DESCRIPTION OF THE TASK: Return all lines of the data in which the string "section" occurs.

━━━━

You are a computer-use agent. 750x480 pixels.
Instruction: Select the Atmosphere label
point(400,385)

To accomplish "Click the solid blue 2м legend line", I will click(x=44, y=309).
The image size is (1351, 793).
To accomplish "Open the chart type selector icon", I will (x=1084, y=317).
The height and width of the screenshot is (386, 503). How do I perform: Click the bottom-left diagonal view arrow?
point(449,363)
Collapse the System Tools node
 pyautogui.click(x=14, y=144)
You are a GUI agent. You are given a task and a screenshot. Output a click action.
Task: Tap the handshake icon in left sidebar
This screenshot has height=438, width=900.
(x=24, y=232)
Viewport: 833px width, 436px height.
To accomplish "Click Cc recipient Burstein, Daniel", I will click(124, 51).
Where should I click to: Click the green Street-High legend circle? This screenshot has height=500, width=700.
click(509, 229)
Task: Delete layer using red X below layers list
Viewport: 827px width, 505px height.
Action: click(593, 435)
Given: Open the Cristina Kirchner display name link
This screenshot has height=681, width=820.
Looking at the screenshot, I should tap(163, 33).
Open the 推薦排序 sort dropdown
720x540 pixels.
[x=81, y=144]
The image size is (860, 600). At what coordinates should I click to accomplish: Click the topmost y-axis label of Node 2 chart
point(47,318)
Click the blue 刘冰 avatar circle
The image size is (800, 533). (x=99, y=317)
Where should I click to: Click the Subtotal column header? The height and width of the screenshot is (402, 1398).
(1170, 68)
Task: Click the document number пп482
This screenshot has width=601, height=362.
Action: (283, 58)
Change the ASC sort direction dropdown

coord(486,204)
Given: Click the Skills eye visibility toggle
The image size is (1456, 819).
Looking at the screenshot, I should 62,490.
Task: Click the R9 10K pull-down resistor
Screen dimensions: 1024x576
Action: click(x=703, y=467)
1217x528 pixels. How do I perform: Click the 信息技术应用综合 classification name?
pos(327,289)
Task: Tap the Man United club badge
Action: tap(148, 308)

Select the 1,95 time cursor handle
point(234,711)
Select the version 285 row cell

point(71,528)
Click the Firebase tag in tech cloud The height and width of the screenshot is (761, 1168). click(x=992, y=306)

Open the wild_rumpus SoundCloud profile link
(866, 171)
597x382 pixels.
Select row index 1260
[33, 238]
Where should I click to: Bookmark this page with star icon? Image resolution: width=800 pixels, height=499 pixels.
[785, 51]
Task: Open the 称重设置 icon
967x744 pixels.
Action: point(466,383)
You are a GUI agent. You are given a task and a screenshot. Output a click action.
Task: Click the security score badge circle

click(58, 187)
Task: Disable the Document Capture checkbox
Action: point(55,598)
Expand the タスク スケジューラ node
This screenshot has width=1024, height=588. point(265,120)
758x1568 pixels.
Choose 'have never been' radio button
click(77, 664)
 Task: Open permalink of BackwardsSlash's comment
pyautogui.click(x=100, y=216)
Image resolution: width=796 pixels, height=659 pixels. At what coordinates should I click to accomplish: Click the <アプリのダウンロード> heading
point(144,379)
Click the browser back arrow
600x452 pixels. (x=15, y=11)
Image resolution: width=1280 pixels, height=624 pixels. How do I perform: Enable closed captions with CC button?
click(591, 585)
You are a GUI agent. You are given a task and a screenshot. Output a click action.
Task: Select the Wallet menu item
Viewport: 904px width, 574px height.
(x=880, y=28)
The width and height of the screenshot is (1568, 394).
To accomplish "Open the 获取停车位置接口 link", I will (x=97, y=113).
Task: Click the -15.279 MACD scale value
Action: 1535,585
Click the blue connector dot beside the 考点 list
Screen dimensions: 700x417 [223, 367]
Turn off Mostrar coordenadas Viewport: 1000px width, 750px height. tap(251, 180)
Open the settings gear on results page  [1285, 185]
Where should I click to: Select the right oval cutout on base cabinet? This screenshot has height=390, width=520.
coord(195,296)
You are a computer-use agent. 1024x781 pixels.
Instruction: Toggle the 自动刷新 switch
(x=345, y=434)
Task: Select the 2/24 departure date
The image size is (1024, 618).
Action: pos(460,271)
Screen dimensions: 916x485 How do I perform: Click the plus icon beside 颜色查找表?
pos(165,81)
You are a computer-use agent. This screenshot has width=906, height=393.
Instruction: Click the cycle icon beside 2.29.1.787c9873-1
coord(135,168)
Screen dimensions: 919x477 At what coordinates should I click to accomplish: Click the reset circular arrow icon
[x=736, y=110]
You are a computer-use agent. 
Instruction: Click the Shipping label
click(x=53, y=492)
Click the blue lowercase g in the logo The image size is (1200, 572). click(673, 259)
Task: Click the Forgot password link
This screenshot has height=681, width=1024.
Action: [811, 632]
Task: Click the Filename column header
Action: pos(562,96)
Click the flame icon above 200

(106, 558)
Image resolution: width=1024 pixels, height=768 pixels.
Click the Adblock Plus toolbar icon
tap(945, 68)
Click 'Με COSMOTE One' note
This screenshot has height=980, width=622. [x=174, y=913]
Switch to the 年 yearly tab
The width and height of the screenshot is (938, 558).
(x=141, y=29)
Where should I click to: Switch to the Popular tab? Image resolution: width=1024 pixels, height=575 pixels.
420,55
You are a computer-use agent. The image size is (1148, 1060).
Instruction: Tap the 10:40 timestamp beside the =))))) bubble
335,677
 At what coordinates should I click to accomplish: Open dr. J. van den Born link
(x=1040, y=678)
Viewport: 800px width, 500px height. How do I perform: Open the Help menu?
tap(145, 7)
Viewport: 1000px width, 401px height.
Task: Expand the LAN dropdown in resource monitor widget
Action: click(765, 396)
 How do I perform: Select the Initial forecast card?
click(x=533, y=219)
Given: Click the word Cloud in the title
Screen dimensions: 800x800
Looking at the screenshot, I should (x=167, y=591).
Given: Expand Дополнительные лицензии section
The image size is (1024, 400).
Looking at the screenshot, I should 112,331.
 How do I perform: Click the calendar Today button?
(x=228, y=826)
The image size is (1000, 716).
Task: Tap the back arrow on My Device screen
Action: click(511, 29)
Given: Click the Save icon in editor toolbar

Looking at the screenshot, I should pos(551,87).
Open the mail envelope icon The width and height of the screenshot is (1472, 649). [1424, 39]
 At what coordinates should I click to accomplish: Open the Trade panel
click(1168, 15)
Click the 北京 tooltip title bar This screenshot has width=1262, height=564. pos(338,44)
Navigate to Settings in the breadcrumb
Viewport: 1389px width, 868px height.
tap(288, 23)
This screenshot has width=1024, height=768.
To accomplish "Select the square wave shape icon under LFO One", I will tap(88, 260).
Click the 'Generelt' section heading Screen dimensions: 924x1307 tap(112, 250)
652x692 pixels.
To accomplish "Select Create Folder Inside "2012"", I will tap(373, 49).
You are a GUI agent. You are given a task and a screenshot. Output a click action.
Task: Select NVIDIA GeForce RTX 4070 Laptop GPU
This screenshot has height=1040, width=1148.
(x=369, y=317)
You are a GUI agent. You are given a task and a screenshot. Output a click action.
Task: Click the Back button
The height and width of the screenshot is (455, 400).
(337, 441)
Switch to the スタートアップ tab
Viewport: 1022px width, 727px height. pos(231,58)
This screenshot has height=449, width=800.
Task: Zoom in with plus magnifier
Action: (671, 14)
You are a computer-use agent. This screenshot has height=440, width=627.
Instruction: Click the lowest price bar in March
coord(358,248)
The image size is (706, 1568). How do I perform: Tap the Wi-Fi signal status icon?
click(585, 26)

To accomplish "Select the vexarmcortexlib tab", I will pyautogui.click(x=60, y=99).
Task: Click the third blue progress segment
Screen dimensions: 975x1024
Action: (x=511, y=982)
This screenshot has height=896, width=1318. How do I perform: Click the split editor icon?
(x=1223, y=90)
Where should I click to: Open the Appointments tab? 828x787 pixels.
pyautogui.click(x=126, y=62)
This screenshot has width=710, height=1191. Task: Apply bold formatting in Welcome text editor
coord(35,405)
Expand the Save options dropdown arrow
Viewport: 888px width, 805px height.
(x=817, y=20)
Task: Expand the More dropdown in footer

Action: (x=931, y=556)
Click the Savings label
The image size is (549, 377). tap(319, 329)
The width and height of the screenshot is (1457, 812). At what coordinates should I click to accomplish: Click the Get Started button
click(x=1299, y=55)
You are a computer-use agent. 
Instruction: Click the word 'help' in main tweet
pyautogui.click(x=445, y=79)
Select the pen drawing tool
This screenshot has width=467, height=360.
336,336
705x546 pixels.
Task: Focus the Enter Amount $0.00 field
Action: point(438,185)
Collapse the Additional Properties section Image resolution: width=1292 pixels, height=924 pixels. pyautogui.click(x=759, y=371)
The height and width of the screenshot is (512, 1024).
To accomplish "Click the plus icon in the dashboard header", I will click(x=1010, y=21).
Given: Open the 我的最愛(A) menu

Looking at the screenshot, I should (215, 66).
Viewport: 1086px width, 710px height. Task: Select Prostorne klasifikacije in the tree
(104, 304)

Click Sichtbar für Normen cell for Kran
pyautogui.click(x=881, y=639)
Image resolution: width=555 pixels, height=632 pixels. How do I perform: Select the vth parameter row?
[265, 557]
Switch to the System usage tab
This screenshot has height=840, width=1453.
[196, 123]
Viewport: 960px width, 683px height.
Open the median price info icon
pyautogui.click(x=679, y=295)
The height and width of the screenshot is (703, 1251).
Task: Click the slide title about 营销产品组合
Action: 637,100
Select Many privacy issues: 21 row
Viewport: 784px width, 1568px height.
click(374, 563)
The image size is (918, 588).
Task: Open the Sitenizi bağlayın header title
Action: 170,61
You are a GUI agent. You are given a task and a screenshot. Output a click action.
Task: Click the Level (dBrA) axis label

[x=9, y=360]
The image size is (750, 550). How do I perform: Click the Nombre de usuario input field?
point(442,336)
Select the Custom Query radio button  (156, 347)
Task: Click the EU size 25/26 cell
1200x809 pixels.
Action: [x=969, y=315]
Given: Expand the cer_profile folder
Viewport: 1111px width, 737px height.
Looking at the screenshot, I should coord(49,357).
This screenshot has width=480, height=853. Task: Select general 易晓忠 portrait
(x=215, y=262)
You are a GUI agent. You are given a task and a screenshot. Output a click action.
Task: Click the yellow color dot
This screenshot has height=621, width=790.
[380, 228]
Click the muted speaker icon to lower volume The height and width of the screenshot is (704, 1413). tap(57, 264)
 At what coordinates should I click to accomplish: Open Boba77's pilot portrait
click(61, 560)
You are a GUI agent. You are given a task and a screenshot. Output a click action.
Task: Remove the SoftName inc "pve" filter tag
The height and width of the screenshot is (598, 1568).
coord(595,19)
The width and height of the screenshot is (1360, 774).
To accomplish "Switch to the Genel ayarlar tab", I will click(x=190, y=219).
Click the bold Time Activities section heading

━━━━

SOLUTION:
Given: Expand Дополнительные лицензии section
Click the 'Generelt' section heading Screen dimensions: 924x1307 tap(112, 250)
Collapse the Additional Properties section Image resolution: width=1292 pixels, height=924 pixels. pyautogui.click(x=759, y=371)
Click the bold Time Activities section heading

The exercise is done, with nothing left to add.